The trial of the biggest suspect in a US crackdown on Wall Street insider trading, former Goldman Sachs director Rajat Gupta, started with a prosecutor saying the brilliant Indian-born immigrant "threw away his duties."

"Gupta threw away his duties, threw away his responsibilities and broke the law," Assistant US Attorney Reed Brodsky told a jury in New York federal court in his opening statement.

Brodsky said Gupta, 63, was "highly accomplished," but had a dark side, "hidden from public view" in which he fed confidential information to his friend and billionaire hedge fund investor Raj Rajaratnam.

Rajaratnam, founder of the Galleon Group, was convicted last year of insider trading and sentenced to 11 years in prison.

According to prosecutors, Gupta was a key cog in Rajaratnam's scheme. With a CV that included membership of the boards of Goldman Sachs and Procter & Gamble, and the top job at McKinsey & Co, Gupta was "the ultimate insider," Brodksy said.

Gupta is accused of tipping off Rajaratnam on bombshell market news such as Goldman's fourth quarter loss during the 2008 financial crisis -- early information that allegedly let Sri Lankan-born Rajaratnam make money when the news became public.

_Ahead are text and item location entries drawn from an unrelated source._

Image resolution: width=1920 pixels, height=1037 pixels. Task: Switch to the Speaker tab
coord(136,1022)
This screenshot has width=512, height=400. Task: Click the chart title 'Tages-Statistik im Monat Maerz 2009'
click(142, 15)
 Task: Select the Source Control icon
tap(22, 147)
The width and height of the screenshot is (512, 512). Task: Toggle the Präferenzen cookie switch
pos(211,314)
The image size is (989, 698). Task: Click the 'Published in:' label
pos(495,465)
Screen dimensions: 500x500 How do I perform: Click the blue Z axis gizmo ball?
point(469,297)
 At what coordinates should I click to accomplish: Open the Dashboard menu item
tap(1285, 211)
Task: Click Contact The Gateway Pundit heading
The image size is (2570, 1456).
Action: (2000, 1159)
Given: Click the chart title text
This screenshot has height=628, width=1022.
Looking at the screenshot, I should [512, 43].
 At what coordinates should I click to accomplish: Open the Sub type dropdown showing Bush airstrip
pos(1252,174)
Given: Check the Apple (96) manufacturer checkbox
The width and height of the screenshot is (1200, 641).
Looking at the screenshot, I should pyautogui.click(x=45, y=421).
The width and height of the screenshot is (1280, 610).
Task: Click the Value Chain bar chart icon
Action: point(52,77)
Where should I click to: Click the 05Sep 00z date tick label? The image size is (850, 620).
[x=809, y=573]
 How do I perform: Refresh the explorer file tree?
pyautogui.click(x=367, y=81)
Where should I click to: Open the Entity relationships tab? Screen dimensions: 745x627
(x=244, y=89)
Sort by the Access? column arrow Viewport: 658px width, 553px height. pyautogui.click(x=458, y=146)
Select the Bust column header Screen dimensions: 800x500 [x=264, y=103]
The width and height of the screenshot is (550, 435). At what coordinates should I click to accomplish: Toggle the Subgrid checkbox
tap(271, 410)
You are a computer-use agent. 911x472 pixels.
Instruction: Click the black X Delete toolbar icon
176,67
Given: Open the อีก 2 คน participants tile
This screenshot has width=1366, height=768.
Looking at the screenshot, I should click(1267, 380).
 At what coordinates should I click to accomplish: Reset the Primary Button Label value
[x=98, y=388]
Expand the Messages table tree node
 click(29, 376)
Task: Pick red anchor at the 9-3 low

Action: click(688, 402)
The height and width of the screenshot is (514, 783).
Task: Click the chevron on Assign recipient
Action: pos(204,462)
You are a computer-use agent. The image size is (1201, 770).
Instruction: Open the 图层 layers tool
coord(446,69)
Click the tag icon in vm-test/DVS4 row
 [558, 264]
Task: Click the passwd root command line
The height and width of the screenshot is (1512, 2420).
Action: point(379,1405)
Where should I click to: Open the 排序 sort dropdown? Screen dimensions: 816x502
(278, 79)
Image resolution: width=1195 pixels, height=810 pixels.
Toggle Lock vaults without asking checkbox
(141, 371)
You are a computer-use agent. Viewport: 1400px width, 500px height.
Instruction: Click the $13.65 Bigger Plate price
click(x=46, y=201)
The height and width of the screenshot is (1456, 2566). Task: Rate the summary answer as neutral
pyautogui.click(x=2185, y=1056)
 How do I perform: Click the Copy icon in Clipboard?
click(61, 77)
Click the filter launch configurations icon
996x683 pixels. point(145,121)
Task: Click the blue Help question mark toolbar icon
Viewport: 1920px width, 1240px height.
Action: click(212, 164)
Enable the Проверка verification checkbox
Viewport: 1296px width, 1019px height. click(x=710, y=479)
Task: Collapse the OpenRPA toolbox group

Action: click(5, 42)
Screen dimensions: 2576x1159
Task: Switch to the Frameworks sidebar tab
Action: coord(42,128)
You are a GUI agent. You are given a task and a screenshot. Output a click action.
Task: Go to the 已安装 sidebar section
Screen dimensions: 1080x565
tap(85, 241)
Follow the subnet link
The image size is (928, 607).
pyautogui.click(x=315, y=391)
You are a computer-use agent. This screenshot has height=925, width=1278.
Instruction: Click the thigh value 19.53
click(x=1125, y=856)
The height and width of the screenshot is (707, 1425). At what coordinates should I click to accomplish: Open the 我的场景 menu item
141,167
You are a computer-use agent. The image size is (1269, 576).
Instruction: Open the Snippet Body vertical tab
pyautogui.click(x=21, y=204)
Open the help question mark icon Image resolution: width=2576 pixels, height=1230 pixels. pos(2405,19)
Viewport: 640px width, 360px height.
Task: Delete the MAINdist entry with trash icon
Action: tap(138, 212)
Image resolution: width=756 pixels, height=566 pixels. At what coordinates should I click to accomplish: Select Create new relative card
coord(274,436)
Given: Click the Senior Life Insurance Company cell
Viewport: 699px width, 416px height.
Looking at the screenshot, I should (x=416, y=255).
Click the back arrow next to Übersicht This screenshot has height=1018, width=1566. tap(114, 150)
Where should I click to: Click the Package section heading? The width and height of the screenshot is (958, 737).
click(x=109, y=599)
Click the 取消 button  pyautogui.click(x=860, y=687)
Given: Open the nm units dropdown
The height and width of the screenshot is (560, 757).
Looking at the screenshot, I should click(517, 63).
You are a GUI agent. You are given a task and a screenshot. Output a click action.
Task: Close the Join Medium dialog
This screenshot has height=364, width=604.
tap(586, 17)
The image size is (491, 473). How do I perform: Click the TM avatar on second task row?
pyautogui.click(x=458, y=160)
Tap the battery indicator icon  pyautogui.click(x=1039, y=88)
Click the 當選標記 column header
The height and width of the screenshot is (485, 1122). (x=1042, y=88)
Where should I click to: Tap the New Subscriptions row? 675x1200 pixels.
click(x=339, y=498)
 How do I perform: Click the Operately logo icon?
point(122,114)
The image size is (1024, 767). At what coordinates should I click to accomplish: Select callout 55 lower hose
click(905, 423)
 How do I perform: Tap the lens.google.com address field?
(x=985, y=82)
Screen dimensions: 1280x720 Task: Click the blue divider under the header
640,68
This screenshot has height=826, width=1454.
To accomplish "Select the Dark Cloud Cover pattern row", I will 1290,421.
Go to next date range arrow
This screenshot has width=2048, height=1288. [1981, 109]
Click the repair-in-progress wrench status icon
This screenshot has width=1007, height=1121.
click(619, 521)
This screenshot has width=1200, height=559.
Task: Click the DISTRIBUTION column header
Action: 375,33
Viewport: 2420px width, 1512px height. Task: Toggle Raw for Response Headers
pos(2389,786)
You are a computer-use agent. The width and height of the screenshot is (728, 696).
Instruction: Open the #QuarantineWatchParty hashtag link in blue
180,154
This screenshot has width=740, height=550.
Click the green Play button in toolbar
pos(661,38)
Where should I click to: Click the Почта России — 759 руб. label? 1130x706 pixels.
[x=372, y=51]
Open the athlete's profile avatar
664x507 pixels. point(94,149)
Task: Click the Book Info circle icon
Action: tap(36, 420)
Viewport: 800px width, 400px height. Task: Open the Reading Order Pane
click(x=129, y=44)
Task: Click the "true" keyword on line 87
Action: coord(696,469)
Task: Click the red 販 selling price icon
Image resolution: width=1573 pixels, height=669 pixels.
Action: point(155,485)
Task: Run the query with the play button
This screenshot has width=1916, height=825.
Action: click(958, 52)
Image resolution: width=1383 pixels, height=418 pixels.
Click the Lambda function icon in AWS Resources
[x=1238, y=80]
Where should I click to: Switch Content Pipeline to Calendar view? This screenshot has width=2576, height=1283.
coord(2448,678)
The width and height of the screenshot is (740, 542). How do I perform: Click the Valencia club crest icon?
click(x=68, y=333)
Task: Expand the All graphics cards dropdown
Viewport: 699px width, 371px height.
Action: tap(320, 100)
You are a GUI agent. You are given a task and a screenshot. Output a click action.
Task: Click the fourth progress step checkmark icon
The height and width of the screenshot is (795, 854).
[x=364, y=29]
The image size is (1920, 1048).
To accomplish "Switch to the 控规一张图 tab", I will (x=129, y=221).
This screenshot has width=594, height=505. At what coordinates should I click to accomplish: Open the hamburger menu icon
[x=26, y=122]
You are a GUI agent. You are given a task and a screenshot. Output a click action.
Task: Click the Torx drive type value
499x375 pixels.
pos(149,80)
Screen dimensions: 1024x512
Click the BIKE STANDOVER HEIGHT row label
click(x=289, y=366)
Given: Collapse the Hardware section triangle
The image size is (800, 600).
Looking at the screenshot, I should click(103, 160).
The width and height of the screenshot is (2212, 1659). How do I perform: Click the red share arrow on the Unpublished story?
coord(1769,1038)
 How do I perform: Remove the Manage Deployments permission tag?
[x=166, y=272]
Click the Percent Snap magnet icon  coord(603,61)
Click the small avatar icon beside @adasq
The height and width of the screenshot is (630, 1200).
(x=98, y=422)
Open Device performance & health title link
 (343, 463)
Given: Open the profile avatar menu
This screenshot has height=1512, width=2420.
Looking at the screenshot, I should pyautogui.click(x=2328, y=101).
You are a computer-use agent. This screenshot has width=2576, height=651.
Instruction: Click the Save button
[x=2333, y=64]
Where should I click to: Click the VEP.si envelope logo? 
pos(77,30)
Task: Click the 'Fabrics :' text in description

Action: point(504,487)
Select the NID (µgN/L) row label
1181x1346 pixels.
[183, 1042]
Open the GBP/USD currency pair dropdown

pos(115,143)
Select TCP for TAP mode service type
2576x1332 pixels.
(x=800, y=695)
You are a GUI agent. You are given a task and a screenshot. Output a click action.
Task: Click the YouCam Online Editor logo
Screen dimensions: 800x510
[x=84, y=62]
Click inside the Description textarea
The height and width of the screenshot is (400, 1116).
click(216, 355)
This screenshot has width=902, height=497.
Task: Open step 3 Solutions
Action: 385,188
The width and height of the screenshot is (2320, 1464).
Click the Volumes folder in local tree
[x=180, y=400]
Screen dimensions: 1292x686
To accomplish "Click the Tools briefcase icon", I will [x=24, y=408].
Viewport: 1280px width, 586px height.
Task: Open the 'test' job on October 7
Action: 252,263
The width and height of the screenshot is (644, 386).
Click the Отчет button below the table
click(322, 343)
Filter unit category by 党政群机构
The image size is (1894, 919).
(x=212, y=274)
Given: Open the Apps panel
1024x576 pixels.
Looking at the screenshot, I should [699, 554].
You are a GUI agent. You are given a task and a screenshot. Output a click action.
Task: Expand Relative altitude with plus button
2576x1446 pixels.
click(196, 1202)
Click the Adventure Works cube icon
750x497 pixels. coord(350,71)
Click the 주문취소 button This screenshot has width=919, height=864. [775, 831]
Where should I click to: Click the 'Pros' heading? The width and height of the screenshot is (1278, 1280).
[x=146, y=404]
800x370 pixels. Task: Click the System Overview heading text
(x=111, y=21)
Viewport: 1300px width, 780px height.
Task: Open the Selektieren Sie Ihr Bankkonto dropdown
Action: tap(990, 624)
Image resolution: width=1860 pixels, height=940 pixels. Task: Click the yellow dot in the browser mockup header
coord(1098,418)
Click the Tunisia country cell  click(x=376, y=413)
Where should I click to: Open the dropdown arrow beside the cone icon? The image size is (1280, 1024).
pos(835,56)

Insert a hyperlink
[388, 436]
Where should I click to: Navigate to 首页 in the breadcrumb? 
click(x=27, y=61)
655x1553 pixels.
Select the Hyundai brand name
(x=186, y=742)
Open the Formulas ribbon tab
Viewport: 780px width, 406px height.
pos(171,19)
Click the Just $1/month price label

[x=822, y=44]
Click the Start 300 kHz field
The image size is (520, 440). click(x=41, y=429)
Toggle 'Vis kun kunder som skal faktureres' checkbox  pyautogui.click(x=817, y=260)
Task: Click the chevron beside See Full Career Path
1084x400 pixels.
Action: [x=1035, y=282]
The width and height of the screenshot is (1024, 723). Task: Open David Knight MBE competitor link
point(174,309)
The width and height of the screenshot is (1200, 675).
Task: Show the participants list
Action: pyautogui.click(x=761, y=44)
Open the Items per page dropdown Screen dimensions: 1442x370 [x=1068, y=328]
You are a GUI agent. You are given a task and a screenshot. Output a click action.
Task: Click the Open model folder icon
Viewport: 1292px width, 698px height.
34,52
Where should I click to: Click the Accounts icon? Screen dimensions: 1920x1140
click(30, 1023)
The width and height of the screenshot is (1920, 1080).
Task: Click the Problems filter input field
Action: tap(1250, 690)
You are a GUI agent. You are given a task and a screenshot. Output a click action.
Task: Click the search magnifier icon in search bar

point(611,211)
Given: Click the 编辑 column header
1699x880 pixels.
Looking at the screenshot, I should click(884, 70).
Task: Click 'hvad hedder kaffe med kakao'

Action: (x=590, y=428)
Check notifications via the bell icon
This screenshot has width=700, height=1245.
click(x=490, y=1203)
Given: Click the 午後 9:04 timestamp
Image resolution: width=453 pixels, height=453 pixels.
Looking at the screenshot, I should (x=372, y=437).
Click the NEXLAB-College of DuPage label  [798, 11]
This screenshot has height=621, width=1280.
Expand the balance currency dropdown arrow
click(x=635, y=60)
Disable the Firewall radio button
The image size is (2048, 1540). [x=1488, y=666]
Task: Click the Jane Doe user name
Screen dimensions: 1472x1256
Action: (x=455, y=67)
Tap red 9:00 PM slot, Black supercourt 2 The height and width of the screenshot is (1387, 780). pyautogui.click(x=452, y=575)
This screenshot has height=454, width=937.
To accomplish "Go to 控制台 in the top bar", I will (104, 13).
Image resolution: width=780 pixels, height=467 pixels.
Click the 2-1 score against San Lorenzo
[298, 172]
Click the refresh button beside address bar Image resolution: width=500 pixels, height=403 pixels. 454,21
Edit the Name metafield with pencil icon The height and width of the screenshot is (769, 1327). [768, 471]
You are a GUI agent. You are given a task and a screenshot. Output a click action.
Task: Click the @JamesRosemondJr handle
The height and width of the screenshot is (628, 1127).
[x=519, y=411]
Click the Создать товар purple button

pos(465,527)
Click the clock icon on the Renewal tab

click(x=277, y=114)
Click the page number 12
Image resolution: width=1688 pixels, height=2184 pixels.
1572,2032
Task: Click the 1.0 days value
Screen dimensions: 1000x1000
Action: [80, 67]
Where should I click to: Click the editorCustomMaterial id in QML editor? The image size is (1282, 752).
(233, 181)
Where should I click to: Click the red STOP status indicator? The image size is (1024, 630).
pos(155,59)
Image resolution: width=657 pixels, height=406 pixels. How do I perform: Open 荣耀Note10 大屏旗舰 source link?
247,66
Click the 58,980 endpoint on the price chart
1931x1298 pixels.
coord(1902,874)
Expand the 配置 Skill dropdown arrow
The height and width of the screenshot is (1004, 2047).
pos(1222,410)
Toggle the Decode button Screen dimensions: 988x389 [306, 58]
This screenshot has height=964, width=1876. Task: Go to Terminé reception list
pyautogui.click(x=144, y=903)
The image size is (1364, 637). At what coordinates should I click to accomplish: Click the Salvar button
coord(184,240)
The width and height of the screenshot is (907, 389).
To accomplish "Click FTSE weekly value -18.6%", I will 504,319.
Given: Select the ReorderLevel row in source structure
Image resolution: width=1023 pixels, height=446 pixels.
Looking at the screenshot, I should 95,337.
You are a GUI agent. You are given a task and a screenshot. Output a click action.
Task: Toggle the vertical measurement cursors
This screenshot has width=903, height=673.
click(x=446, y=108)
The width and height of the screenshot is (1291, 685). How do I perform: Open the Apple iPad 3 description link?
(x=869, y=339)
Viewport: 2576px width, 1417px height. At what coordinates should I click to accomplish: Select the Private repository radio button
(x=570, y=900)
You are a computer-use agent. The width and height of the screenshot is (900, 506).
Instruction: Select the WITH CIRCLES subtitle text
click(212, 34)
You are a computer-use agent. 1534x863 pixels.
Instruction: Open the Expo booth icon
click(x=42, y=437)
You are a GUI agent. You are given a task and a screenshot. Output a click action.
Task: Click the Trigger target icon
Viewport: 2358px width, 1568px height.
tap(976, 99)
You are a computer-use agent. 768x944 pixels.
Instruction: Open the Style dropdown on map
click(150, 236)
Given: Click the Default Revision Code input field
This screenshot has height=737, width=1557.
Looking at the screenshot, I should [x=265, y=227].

Another alleged tip was that legendary investor Warren Buffett was about to pour $5 billion into Goldman Sachs, a vote of confidence that raised the bank's share price the next day, earning Rajaratnam about $1 million.

"He used those secrets to help his friend and business partner Raj Rajaratnam," Brodksy said. It "was like knowing about the outcome of a game before it ends."

Gupta, who could face a double-digit prison sentence if convicted, wore a dark suit and tie. He watched and listened intently as the three- to four-week trial got under way.

His lawyer, Gary Naftalis, said the prosecution was "cherry picking" evidence to cover up the lack of a solid case against a highly principled man.

"They're presenting a case that is based on speculation, that is guesswork," Naftalis said. "We don't convict people based on rumors, based on hearsay."

He described his client as a self-made success who worked his way from India through to the US economic elite, a man with a previously unblemished reputation who spends half of his time on charity duties, not business.

Crucially, Naftalis argues that the government has no smoking gun in the form of the kind of wire tapped telephone conversations that doomed Rajaratnam during his trial.

"There is not a single wire tap conversation where Rajat Gupta gives a single inside information," he said.

Earlier, the jury was picked from a pool of about 100.

Jury composition could be important in a city where the financial sector has huge weight, but where the reputation of Wall Street has been severely tarnished since the market crash of 2008 and national recession.

The defense team revealed just before the trial started that it had retained an expert advisor on the jury selection process and that it also wanted a high speed Internet connection in the courtroom so as to be able to communicate with its office co-workers on researching potential jurors.

Prosecutors objected to this, but the judge, Jed Rakoff, said he was not against instant research into jurors through Google and other search engines.

Often, "conflicts involving certain jurors so to speak have been discovered too late and I think it's better to find that out sooner than later," he said.

Among the first prosecution witnesses to then take the stand will be Goldman director William George and another Goldman high-ranking figure, Byron Trott. The bank's CEO, Lloyd Blankfein, could also take the stand later.